Antonia era esasperata.
   Sposarsi non era mai stata in cima alla lista delle sue priorità, ma organizzare quel matrimonio – il suo matrimonio, prima o poi avrebbe dovuto cominciare ad ammetterlo almeno nella propria testa – la stava davvero facendo impazzire. Già solo la cosa in sé era sufficiente a farle dare di matto, e se si aggiungeva il fatto che avrebbe sposato due fratelli contemporaneamente, che loro tre erano la Mano degli Dèi il cui arrivo era stato profetizzato mezzo millennio prima, e che in occasione della cerimonia sarebbero stati dichiarati governanti, allora si poteva capire come la pressione su di lei aumentasse in modo esponenziale rispetto a un qualsiasi matrimonio.
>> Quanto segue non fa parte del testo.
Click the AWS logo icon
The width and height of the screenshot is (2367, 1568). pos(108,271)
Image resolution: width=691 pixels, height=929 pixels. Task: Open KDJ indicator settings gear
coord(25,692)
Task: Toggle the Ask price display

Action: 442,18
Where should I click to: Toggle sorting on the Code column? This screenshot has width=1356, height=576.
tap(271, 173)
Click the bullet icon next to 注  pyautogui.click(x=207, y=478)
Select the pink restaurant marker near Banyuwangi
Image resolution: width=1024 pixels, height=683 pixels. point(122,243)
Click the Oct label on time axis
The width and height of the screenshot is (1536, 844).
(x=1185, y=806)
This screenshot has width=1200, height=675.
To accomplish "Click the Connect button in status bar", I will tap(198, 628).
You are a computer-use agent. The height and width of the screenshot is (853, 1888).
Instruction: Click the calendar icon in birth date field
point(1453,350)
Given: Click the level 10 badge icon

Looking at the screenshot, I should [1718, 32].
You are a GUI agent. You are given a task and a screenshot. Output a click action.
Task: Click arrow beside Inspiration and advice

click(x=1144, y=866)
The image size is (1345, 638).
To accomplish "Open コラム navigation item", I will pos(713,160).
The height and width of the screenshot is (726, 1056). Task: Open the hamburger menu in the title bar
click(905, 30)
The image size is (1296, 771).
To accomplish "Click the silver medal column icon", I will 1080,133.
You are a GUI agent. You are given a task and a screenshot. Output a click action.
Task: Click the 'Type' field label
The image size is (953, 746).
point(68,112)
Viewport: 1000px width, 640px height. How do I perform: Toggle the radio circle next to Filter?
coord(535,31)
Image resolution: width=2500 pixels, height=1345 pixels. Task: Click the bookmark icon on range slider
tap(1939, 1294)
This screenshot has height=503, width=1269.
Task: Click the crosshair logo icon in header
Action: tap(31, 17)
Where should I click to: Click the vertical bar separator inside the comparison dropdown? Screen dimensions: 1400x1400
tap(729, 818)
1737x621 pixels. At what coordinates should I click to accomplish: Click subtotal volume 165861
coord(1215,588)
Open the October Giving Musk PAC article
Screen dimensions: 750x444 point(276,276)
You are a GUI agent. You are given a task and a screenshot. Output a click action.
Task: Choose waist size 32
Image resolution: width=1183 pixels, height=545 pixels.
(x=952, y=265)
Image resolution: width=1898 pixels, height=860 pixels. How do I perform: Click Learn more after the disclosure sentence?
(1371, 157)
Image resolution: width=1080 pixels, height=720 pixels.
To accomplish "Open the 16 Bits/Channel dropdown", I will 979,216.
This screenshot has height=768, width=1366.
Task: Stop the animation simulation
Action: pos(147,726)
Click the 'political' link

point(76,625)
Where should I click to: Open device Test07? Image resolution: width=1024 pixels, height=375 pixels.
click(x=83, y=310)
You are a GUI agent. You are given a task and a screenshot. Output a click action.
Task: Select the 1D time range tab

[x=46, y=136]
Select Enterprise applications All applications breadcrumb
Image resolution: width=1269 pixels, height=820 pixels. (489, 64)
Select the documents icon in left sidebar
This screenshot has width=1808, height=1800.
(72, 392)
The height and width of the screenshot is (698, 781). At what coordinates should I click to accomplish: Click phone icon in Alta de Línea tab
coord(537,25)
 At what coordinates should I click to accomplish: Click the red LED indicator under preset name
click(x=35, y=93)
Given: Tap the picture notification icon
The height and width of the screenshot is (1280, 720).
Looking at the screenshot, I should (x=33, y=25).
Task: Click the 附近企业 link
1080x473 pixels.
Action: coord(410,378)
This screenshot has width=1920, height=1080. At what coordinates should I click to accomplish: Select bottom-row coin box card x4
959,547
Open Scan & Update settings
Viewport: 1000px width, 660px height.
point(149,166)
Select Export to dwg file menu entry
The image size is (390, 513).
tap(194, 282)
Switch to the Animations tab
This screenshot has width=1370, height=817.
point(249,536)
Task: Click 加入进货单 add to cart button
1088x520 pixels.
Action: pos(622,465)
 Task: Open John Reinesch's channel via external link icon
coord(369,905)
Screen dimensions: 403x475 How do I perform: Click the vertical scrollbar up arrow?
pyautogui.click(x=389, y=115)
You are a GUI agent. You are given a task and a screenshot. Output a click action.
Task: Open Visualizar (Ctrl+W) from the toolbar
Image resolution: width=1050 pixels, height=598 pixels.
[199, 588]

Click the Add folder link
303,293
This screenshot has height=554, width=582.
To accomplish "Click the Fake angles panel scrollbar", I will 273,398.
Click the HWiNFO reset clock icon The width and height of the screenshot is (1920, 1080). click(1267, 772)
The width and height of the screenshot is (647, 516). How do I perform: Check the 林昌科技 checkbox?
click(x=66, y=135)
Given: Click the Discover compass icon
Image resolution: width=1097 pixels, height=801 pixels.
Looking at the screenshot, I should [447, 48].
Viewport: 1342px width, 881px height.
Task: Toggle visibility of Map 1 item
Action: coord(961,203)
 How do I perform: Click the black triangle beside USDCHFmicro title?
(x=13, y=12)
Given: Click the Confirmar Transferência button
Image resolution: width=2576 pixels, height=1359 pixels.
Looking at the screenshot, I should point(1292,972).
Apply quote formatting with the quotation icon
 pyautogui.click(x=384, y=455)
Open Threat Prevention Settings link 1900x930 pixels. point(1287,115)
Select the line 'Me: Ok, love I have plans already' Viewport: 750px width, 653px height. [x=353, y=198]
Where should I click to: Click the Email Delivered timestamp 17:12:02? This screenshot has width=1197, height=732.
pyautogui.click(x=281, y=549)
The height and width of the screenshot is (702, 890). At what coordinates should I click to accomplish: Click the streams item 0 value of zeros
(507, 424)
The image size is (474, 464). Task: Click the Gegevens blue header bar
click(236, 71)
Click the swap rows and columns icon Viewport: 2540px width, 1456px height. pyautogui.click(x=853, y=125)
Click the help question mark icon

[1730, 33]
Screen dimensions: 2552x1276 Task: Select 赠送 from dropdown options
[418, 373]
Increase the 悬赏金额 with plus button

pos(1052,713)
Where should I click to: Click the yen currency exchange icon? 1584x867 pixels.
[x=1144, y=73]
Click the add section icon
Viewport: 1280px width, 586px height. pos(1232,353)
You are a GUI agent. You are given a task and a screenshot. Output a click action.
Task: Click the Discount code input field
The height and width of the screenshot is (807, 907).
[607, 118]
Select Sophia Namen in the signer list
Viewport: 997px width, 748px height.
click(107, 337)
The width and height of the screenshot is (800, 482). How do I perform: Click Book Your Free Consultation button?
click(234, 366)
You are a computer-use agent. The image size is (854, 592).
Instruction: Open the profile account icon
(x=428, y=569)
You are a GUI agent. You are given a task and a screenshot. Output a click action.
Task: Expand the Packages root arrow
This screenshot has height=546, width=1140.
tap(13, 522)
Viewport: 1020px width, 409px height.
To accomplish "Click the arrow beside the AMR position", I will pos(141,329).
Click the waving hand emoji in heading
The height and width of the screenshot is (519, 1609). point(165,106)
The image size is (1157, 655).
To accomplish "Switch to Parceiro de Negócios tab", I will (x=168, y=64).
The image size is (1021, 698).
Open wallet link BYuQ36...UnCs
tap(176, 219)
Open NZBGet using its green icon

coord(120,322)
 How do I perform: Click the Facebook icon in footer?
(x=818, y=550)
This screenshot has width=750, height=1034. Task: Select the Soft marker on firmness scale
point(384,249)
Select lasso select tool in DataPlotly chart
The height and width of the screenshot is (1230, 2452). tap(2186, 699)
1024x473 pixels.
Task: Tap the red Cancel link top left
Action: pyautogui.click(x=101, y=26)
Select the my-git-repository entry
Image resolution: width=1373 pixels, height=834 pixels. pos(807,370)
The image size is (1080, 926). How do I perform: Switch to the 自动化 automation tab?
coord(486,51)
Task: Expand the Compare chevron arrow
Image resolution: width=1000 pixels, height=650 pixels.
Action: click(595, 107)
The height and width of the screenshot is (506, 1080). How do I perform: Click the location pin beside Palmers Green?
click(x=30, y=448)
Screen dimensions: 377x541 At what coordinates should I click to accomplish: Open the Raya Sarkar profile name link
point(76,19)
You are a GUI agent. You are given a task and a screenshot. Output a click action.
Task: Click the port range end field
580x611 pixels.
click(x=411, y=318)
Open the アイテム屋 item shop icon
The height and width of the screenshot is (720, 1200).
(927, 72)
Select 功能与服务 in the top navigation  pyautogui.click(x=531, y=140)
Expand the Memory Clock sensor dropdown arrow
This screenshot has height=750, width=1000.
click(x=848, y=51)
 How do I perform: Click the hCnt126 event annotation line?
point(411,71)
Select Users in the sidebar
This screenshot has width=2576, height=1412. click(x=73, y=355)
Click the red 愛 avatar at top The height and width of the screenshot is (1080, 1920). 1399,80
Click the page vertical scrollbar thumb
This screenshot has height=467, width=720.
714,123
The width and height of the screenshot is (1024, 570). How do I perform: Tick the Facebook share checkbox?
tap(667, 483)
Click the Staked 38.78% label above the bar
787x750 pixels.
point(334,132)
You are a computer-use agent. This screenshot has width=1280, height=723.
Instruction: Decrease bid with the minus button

   La ragazza si nascose il volto tra le mani.
   «Porta pazienza, Antonia» esalò Jonas: era provato quanto lei dalla situazione, ma voleva comunque cercare di confortarla un po’. «Tra un paio di mesi sarà tutto finito».
   «Un paio di mesi!» ripeté Antonia, inorridita. Si premette con più forza le mani sul viso. «Non è riuscita a farmi scappare la guerra, ma questo matrimonio forse ce la farà!» si lamentò.
   Baumann arrivò alle loro spalle, silenzioso come un gatto. «Non dovresti essere felice di sposarci?» la stuzzicò.
   «Lo sarei, se non fosse tutto così… così… imponente!» borbottò lei.
   «È il duro destino dei governanti, essere sempre sotto l’occhio vigile del popolo» scherzò il principe. «Non ti conforta sapere che dopo sarai regina?»
   «No» brontolò Antonia. «Forse, sterminare qualche Orco…» aggiunse speranzosa.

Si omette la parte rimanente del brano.